According to the researchers, not all frameworks were patched successfully. Microsoft’s Sarathi-Serve remains vulnerable, and SGLang’s fixes are only partial. These lingering flaws represent shadow vulnerabilities — issues known to defenders but left unaddressed and waiting to be rediscovered by threat actors.
Why Unsafe Code Repeats Across AI Projects
The prevalence of ShadowMQ is not the result of developer negligence. Instead, it reflects structural realities in the AI ecosystem:
- Performance pressures encourage code borrowing.
- Insecure methods like recv_pyobj() lack prominent warnings.
- Code-generation tools frequently reproduce common but unsafe patterns.
- Security reviews lag behind the pace of rapid AI innovation.
Consequently, a single vulnerable implementation can quietly proliferate across dozens of repositories.
Key Steps to Secure AI Infrastructure
Because ShadowMQ vulnerabilities stem from both insecure defaults and inherited code, organizations must take proactive steps to secure their AI infrastructure.
- Patch and update all AI inference frameworks to the latest secure versions, and continuously audit reused or inherited code for unsafe patterns.
- Eliminate unsafe serialization by avoiding pickle or /recv_pyobj() for any untrusted data and enforcing safe formats like JSON, msgpack, or protobuf.
- Secure all ZMQ and interservice communication by requiring authentication (HMAC/TLS), encrypting channels, and blocking public exposure through strict network segmentation and firewall rules.
- Restrict access and harden infrastructure by avoiding tcp://*, limiting ZMQ endpoints to trusted networks, isolating inference servers via container hardening, and applying zero-trust principles.
- Enhance monitoring and detection with logging, anomaly detection, EDR/XDR coverage, scanning for exposed endpoints, and alerts for abnormal deserialization or protocol behavior.
- Educate development and engineering teams on serialization risks, secure communication practices, and the dangers of code reuse, supported by CI checks or policies that block unsafe patterns.
By adopting these mitigations and strengthening secure development, communication, and infrastructure practices, organizations can build cyber resilience against ShadowMQ-style vulnerabilities.

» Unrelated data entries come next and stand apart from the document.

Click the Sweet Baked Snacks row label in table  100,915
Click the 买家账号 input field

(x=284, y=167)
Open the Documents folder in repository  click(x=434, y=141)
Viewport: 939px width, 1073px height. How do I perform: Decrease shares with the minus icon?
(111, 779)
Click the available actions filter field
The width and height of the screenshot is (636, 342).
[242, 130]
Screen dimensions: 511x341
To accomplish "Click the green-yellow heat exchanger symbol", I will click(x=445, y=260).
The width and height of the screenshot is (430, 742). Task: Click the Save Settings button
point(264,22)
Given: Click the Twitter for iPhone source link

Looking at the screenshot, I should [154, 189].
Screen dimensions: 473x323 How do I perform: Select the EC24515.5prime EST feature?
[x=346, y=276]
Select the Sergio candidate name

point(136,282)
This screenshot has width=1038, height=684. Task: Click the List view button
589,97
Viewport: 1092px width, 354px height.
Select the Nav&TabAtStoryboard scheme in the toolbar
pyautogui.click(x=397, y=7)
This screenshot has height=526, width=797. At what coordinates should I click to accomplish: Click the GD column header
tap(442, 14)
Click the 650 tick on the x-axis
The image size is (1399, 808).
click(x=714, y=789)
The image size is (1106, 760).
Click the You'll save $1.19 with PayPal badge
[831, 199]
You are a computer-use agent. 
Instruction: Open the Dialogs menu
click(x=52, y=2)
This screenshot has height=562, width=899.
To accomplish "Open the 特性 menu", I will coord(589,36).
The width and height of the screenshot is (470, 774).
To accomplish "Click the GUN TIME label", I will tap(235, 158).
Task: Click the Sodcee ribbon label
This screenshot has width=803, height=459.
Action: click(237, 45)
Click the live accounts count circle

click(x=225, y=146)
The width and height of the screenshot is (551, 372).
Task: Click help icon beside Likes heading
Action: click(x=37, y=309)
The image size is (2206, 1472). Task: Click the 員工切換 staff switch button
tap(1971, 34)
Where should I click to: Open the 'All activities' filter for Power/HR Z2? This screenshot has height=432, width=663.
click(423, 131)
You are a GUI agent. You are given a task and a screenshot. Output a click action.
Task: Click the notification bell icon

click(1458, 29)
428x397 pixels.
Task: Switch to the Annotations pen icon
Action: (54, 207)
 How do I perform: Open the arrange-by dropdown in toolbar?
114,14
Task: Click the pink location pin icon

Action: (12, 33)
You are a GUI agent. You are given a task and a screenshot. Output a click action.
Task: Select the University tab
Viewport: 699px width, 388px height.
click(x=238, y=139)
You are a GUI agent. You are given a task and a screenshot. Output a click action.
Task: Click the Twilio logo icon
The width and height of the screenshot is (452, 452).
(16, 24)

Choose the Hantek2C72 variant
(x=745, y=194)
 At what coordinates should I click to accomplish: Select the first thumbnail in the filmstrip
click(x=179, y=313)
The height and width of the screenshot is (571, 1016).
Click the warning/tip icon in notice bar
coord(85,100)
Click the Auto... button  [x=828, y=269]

Inherited Vulnerabilities in the AI Stack
ShadowMQ demonstrates that modern AI infrastructure often inherits security flaws rather than creating them from scratch.
As organizations integrate open-source components at unprecedented speeds, vulnerabilities can silently propagate across frameworks, clouds, and enterprise environments.
Mitigating these risks requires treating the AI stack with the same rigor as any other critical system — auditing reused code, enforcing safer communication patterns, and prioritizing secure serialization.
This growing reliance on shared, inherited code makes it clear that securing the AI ecosystem begins with strengthening the software supply chain developers depend on.